### What you need to do
Rewrite the stretch from the line containing "This screenshot has width=1234, height=826." through the line containing "y-tick-label: % is", changing "Identify the location of" to "Give the position of" and leaving everything else as it is.

### Given records
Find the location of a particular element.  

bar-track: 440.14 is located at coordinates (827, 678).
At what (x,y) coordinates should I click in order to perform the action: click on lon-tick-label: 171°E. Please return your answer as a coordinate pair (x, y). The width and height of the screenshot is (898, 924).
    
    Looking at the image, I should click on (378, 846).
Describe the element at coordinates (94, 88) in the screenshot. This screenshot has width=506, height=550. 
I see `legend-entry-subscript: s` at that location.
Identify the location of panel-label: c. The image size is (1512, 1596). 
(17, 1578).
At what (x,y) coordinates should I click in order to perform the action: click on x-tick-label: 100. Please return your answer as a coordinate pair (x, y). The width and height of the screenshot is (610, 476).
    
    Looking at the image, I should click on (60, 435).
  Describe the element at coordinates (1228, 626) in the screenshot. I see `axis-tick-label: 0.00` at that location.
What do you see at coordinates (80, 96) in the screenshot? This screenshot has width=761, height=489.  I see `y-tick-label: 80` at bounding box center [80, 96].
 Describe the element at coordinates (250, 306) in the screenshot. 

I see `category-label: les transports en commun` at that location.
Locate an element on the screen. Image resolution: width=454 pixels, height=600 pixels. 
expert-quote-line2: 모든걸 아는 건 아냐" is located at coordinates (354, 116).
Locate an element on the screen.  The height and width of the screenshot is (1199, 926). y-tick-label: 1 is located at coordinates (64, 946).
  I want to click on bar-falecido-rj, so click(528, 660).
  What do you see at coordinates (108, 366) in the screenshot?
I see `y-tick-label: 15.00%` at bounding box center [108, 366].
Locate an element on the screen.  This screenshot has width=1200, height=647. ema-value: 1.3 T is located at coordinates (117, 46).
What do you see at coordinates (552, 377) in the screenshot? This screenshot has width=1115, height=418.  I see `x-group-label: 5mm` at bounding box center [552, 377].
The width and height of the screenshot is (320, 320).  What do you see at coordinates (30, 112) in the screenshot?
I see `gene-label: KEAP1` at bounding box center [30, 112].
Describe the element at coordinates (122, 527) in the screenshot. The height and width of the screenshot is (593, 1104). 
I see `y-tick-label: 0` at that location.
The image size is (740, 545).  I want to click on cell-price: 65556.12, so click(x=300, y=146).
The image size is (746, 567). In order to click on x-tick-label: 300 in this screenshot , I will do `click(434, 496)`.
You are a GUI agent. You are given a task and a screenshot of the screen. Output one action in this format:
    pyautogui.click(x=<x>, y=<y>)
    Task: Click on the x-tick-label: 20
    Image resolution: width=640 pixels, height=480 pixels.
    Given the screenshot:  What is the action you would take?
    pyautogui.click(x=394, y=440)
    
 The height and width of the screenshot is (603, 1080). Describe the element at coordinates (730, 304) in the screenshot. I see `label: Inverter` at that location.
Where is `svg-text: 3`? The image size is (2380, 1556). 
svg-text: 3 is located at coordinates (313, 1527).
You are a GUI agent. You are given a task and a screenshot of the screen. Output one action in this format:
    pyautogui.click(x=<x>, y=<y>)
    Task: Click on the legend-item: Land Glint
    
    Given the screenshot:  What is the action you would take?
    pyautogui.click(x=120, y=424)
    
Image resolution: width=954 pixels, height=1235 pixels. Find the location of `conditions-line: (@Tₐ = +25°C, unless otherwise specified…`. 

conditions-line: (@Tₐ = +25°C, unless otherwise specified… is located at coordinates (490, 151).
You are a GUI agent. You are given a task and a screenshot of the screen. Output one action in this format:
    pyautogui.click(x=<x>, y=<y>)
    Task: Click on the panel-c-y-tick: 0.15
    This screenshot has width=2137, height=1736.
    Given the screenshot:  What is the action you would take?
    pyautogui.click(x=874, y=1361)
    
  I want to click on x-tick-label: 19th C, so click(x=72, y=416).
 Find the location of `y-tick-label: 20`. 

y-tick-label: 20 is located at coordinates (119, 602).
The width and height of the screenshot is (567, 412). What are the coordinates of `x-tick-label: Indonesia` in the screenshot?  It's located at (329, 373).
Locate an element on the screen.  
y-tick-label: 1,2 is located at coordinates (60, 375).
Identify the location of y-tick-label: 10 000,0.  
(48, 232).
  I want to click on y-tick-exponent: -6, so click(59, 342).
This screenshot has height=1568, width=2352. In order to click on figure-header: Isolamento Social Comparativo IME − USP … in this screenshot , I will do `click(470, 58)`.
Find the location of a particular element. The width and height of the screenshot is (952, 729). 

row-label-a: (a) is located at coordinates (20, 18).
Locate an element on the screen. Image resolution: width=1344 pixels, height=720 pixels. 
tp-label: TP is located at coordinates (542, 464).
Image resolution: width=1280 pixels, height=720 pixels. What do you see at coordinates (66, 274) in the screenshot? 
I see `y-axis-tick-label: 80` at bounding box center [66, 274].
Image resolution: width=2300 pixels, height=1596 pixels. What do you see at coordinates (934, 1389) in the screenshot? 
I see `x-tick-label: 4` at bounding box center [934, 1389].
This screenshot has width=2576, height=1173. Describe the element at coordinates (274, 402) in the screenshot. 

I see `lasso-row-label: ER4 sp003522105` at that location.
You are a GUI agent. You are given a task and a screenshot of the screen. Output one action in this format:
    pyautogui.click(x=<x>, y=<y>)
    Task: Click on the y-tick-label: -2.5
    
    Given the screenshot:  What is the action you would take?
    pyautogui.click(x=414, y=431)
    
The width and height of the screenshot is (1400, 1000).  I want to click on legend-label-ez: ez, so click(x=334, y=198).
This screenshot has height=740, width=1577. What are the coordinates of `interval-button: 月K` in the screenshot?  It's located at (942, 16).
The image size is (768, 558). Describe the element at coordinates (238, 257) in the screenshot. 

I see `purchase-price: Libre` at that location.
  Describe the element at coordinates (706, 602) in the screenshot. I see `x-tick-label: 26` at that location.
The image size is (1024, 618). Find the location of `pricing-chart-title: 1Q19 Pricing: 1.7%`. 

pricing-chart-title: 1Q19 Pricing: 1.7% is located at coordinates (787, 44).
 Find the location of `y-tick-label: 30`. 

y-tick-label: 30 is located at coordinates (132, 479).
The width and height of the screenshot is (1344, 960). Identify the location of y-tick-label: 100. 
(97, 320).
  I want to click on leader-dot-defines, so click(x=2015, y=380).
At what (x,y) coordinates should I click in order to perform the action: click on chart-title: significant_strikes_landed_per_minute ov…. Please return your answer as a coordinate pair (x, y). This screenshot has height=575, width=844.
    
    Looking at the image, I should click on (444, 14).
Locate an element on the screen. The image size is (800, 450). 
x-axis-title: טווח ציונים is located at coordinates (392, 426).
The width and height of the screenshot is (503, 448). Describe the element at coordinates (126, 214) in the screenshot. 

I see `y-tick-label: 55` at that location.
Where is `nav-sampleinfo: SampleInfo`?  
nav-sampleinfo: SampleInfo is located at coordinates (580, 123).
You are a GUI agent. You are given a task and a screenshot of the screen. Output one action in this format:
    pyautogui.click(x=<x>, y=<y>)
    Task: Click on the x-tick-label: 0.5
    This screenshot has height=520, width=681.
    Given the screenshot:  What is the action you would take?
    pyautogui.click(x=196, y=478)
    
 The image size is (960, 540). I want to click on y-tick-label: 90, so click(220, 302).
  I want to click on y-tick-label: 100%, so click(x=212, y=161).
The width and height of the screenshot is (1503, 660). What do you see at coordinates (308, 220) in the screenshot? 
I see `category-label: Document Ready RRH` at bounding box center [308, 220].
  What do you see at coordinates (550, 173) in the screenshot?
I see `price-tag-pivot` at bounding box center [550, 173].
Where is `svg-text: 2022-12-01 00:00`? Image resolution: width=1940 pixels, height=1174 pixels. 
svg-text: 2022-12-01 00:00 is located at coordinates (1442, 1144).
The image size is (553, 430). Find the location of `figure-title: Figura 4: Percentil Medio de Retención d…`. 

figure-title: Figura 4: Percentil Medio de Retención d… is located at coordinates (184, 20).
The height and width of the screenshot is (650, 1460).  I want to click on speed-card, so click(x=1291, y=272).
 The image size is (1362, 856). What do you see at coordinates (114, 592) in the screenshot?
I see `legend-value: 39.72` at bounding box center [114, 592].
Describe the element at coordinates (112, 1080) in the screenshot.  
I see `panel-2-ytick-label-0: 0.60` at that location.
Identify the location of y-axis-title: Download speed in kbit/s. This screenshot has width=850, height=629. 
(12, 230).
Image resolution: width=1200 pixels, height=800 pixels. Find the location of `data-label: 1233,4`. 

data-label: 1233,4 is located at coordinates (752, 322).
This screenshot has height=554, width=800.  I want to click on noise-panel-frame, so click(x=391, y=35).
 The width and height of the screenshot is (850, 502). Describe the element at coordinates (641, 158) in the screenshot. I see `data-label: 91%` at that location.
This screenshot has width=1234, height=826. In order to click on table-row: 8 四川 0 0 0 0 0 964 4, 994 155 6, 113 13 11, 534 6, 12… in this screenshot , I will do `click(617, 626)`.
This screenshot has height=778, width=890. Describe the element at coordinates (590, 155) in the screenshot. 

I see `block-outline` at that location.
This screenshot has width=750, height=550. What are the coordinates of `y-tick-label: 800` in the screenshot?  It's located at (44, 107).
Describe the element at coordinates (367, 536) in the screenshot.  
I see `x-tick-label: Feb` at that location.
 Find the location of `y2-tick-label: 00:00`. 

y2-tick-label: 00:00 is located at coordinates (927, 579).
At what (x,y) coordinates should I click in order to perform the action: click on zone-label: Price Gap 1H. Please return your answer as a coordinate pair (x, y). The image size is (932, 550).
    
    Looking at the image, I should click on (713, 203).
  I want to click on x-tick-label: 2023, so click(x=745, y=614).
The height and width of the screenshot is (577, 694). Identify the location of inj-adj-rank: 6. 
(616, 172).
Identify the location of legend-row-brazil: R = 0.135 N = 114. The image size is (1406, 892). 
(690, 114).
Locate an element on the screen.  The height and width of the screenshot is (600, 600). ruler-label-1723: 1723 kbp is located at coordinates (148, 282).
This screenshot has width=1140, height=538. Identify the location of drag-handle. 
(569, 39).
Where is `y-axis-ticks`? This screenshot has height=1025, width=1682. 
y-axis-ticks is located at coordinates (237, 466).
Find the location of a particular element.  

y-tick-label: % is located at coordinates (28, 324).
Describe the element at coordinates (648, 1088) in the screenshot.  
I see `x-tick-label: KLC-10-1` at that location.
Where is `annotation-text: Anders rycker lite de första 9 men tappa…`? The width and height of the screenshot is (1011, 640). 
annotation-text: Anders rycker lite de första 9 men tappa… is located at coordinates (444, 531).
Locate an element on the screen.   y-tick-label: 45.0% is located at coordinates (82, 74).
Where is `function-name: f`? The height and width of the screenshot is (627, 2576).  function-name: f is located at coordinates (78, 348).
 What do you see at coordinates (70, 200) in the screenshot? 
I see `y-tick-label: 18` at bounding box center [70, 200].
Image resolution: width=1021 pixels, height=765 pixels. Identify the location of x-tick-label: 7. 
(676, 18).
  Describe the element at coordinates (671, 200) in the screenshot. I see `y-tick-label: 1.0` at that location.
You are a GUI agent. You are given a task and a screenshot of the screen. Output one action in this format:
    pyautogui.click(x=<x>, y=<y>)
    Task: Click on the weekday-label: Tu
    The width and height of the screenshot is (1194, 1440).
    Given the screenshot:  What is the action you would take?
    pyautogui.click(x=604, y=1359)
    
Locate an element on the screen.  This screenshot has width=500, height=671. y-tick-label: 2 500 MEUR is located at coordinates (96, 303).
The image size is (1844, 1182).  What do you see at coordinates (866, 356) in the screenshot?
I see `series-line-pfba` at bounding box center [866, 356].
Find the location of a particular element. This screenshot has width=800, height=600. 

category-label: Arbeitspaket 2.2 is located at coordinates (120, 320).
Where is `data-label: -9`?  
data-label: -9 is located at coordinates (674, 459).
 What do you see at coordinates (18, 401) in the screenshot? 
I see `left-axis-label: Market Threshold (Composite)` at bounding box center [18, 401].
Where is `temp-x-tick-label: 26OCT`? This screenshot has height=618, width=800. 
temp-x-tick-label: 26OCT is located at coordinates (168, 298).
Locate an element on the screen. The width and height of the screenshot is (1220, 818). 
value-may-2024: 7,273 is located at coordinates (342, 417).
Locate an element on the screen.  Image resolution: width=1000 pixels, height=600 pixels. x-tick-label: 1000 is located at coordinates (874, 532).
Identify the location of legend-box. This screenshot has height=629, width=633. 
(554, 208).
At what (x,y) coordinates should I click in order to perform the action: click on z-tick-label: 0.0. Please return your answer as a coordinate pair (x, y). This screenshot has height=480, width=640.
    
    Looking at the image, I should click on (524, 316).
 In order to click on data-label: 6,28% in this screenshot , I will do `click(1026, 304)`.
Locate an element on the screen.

### Finished exercise
This screenshot has width=1234, height=826. In order to click on table-row: 8 四川 0 0 0 0 0 964 4, 994 155 6, 113 13 11, 534 6, 12… in this screenshot , I will do `click(617, 626)`.
This screenshot has height=778, width=890. Describe the element at coordinates (590, 155) in the screenshot. 

I see `block-outline` at that location.
This screenshot has width=750, height=550. What are the coordinates of `y-tick-label: 800` in the screenshot?  It's located at (44, 107).
Describe the element at coordinates (367, 536) in the screenshot.  
I see `x-tick-label: Feb` at that location.
 Find the location of `y2-tick-label: 00:00`. 

y2-tick-label: 00:00 is located at coordinates (927, 579).
At what (x,y) coordinates should I click in order to perform the action: click on zone-label: Price Gap 1H. Please return your answer as a coordinate pair (x, y). The image size is (932, 550).
    
    Looking at the image, I should click on (713, 203).
  I want to click on x-tick-label: 2023, so click(x=745, y=614).
The height and width of the screenshot is (577, 694). Give the position of inj-adj-rank: 6. 
(616, 172).
Give the position of legend-row-brazil: R = 0.135 N = 114. The image size is (1406, 892). 
(690, 114).
Locate an element on the screen.  The height and width of the screenshot is (600, 600). ruler-label-1723: 1723 kbp is located at coordinates (148, 282).
This screenshot has width=1140, height=538. Give the position of drag-handle. 
(569, 39).
Where is `y-axis-ticks`? This screenshot has height=1025, width=1682. 
y-axis-ticks is located at coordinates (237, 466).
Find the location of a particular element.  

y-tick-label: % is located at coordinates (28, 324).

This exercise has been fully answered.